● **Tareas por hacer**
A - Indica, por favor, si cada afirmación coincide con el texto sobre los Coronados, con un sí o un no y las palabras del texto que lo deciden, citadas literalmente: (i) Los cuatro hermanos se llamaban Severo, Severino, Carpáforo y Victoriano. (ii) El narrador asegura que "Coronado" es el apellido de los hermanos. (iii) Diocleciano ordenó que en el ejército quedaran solo soldados cristianos.
B - Según el texto sobre los Coronados, ¿qué emperador dio la orden de depurar el ejército?
C - Retoma el relato sobre los Coronados justo después de la orden del emperador.

Los Coronados, soldados (8 de noviembre)

Autor: Adolfo Carreto

 

 

Eran cuatro, y hermanos. Y ahí van sus nombres: Severo, Severino, Carpáforo y Victoriano. Cuatro ufanos soldados del emperador, eso que quede claro. Cuatro jóvenes dispuestos a defender el imperio, pues de eso se trataba. Cuatro con ascendiente, pues no solamente tenían buen porte sino que se habían hecho famosos por su arrojo. Los llamaban los Coronado. No sé si se trata de apellido o de apodo, pero no importa.
¿Qué hacían estos cuatro jóvenes vestidos en plan de guerra, ondeando los estandartes imperiales, obedeciendo las órdenes cuando el capitán mandaba atacar, y atacando como atacaban, que hacían estos muchachos en el ejercito del emperador, proclamándose como se proclamaban cristianos? ¿Serían infiltrados? ¿Serían agentes de esa nueva secta, los seguidores de Cristo, que tantas perturbaciones estaba trayendo al imperio?
Todo buen gobernante, y si se trata de militar, más, cuida a su ejército. En el ejército reside la clave de su poder. Cuando el gobernante no confía en su ejército, tampoco su ejército en él, y luego ocurre lo que ocurre. Así es que no había más que cortar por lo sano, y el emperador, Diocleciano, empeñado como estaba, dio la orden:
- Es de urgencia depurar el ejército. No quiero ni un solo cristiano en nuestras filas.

● **Datos proporcionados**
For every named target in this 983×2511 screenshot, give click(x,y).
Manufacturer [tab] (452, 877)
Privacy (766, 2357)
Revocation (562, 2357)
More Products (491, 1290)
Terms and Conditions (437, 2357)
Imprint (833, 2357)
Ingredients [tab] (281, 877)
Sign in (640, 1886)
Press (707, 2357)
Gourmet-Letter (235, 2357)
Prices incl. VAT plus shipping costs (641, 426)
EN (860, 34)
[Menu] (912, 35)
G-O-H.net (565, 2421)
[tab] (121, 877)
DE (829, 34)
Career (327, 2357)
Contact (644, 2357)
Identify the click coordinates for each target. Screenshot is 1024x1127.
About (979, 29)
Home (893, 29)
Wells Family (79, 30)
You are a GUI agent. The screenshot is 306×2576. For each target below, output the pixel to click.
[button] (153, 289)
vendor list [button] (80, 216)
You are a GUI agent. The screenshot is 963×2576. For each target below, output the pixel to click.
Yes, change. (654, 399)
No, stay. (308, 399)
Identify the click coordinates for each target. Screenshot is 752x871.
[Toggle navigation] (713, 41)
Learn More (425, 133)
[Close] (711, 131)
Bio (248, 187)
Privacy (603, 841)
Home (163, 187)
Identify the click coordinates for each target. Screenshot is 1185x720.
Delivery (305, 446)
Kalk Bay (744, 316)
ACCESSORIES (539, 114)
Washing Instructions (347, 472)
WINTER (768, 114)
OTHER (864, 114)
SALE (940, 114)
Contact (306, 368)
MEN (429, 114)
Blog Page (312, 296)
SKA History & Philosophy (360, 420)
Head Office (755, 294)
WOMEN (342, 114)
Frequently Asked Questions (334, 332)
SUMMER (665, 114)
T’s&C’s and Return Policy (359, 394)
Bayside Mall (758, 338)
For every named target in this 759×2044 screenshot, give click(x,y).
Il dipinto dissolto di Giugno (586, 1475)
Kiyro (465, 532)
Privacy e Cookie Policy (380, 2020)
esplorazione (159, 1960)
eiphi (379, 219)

● **Respuestas a continuación**
A -
(i) Sí: «Y ahí van sus nombres: Severo, Severino, Carpáforo y Victoriano.»
(ii) No: «No sé si se trata de apellido o de apodo, pero no importa.»
(iii) No: «No quiero ni un solo cristiano en nuestras filas.»

B - Diocleciano.

C -
Eso de expurgar las instituciones cuando de sospechosos se trata, es de curso legal. Antes, ahora y posiblemente siempre. Esto de tabular las ideologías, las creencias, las inclinaciones políticas dentro de las instituciones, es práctica consabida. Antes, ahora y posiblemente siempre. Así es que no es de extrañar la orden del emperador:
- Antes de que me tumben del cargo los tumbaré yo. ¡No quiero cristianos en mi ejército!
Y comenzó a cumplirse la orden.
Llamaron a los Coronado y los aconsejaron, como siempre: podéis perder vuestra carrera, podéis perder la confianza en los superiores, nada os cuesta rendir pleitesía a los dioses, al fin y al cabo ese tal Cristo no es de nuestro entorno. Pero ellos, nada. Así es que los subalternos no tuvieron más remedio que apresarlos y conducirlos ante las autoridades.
- Es muy sencillo para salir de este entuerto. Mañana acudimos todos ante la estatua de Esculapio, nuestro dios medicinal, y con colocar unos granitos de incienso en los pebeteros es suficiente.
Estaba el dios Esculapio muy orondo sobre su pedestal, apoyado en su bastón y con su serpiente inseparable enroscada en el palo. No era un mal dios este Esculapio. Para empezar, hijo de Apolo y de una ninfa de nombre Coronis. Pero no era un Dios guerrero. Por el contrario, su deidad se encaminaba hacia el remedio de las necesidades de los humanos. Era el dios de la medicina. Así es que no era malo. Por lo tanto, unos granitos de incienso para honrar a un dios bueno, tampoco es mucho pedir.
Pero los Coronado dijeron que no, que ellos solamente adoraban a su dios y sólo a él rendiría culto con el incienso. Así es que, asunto cerrado: no podían continuar en el ejército. Y por desobediencia militar, que es una desobediencia muy de alto calibre, la muerte.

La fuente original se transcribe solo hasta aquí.